In April, a Superior Court jury found that the defendants engaged in a conspiracy to defraud Riddell, awarding him $1.7 million in compensatory damages and $16 million in punitive damages. The jury held Slemons responsible for $2.5 million of the punitive damages.
"In a way, I feel bad about [the result], and in a way I feel good," Slemons said from Honolulu, where he said he is living on Social Security payments and a loan from his 94-year-old mother. He said he was duped by his fellow defendants and will fight to get some of the money back. "Now, I feel there's some hope in my life."
Riddell's attorney, Gary Dapelo, said he emerged from the trial sympathetic to Slemons, whom private investigators dogged throughout California, Hawaii and even Switzerland in the late 1990s trying to unravel what happened to his remaining assets.
"They played him like a piano," Dapelo said of Friedemann and the Hornings. "He got into bed with cheats and they cheated him."
Attorney Bill O'Hare, who represents the Hornings and Newport Federal Financial, said his clients got snared in sour business dealings with Friedemann and Slemons, losing about $1.5 million. During the trial, the Hornings, whose businesses have real estate and pawnbrokers' licenses, contended that they took Slemons' properties through legitimate transactions.
"Mr. Slemons has arranged to stick my clients with his debt," O'Hare said. "My clients are lenders. They loaned money and didn't get paid back. Believe me, there's been no money made on our end.... We were set up to be the fall guy."
The jury, however, disagreed that the transactions were legal and assessed $5 million in punitive damages against Newport Federal Financial, $2.5 million against Chuck Horning and $500,000 against Chad Horning.
Friedemann, a Long Beach resident who was slapped with $3 million in punitive damages, said the defendants expect "a very different outcome" on June 27 when they will ask Judge David A. Thompson to reject the jury award and grant a new trial on the Riddell lawsuit.
"There's going to be a lot more coming out" in court, Friedemann said, declining to elaborate. "That's when you'll have the full story."
A Genesis in Bankruptcy
The story that unfolded this year in Thompson's courtroom has its roots in the bankruptcy of Jim Slemons Imports in August 1991. A year earlier, the luxury lot--near John Wayne Airport--was the nation's second-largest Mercedes-Benz dealership, with about $80 million in revenue that year. It and six other dealerships supported Slemons as he entertained at the Balboa Bay Club, held his annual Kings of the Court tennis tournament in Newport Beach and built a 9,500-square-foot Mediterranean-style home in Harbor Ridge, where nearly every room had an ocean view.

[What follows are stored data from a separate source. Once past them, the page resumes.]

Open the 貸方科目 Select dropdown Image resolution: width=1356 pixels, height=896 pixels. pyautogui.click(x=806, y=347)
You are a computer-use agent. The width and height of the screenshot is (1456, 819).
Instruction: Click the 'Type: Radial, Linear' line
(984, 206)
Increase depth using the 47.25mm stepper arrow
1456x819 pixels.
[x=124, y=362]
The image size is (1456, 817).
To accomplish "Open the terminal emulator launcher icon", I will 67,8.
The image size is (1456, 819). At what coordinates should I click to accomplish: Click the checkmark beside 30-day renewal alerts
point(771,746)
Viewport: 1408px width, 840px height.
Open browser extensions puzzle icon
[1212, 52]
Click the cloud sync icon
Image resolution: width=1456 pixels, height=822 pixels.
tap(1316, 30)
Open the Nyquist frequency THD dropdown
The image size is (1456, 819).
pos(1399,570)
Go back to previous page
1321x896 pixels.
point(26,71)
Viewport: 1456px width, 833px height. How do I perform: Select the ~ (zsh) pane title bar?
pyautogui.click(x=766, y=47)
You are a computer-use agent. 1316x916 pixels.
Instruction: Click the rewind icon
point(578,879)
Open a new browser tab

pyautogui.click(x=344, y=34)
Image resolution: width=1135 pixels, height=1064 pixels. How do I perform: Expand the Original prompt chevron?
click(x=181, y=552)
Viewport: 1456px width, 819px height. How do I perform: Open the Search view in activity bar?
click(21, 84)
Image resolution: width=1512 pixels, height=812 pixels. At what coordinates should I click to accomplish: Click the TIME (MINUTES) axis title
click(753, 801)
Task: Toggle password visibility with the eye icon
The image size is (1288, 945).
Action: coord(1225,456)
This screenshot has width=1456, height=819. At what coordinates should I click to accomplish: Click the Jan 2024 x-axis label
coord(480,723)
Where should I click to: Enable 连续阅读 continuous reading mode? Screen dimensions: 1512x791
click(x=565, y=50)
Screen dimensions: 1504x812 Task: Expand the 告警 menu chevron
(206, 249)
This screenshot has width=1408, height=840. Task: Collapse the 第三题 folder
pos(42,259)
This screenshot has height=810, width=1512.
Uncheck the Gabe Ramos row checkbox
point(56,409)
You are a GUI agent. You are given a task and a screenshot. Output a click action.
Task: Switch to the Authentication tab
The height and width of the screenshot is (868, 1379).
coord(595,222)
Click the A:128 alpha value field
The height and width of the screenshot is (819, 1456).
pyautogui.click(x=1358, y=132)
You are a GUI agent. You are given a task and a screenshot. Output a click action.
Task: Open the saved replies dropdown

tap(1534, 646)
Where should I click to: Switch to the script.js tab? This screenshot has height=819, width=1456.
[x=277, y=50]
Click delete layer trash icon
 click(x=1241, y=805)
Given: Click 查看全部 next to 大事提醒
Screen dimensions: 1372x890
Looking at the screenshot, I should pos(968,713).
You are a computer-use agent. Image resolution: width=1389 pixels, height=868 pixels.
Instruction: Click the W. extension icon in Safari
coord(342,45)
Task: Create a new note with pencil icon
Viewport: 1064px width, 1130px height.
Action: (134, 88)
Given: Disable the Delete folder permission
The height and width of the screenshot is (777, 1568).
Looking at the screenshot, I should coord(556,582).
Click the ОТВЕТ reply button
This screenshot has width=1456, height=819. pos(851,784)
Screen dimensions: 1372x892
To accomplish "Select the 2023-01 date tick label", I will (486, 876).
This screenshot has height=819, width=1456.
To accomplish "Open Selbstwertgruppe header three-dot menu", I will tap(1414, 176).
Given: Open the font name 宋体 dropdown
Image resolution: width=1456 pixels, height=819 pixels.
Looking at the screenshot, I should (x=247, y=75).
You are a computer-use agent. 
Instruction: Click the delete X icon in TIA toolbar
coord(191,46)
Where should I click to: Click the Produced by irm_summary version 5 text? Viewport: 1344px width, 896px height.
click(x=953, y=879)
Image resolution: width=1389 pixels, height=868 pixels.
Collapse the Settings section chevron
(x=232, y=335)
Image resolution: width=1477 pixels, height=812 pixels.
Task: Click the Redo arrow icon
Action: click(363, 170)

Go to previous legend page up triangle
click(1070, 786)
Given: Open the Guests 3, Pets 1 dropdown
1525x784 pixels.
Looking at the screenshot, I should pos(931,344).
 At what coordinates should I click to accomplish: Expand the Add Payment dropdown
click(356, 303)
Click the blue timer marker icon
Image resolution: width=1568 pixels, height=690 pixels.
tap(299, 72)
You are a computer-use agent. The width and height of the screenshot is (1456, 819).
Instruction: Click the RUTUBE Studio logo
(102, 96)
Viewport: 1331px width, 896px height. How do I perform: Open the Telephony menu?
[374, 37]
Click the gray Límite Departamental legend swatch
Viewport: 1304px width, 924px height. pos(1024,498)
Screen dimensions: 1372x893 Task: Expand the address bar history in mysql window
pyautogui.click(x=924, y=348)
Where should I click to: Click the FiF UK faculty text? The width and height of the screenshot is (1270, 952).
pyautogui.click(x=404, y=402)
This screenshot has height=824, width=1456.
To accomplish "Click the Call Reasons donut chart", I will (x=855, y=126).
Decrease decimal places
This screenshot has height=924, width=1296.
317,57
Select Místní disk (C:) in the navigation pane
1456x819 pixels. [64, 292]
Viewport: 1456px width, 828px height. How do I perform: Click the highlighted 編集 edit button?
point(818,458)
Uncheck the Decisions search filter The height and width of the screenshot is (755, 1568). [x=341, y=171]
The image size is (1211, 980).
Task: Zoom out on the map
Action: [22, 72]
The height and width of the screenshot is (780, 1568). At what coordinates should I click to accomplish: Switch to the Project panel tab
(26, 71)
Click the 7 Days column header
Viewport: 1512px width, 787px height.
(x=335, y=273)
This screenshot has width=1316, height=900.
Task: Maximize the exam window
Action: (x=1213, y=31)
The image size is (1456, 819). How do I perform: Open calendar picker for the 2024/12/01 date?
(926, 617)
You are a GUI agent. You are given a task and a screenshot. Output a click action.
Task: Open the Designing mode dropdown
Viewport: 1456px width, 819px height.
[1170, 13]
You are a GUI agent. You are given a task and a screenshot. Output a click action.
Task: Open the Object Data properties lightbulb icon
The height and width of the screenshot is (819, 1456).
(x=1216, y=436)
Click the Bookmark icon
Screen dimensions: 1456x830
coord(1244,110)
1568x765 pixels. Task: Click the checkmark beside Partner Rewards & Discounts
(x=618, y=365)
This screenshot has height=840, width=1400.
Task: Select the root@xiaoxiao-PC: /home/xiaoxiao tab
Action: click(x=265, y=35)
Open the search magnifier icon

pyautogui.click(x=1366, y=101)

Slemons also had taken over Resort Commuter Airlines with a dream of cashing in on lucrative sportfishing charters to Baja California. But a plan to take the airline public failed and the planes it leased couldn't handle the long-distance trips. Slemons lost $14.7 million in 18 months, defaulting on loans from Tokai Credit Corp., which he had secured with personal guarantees.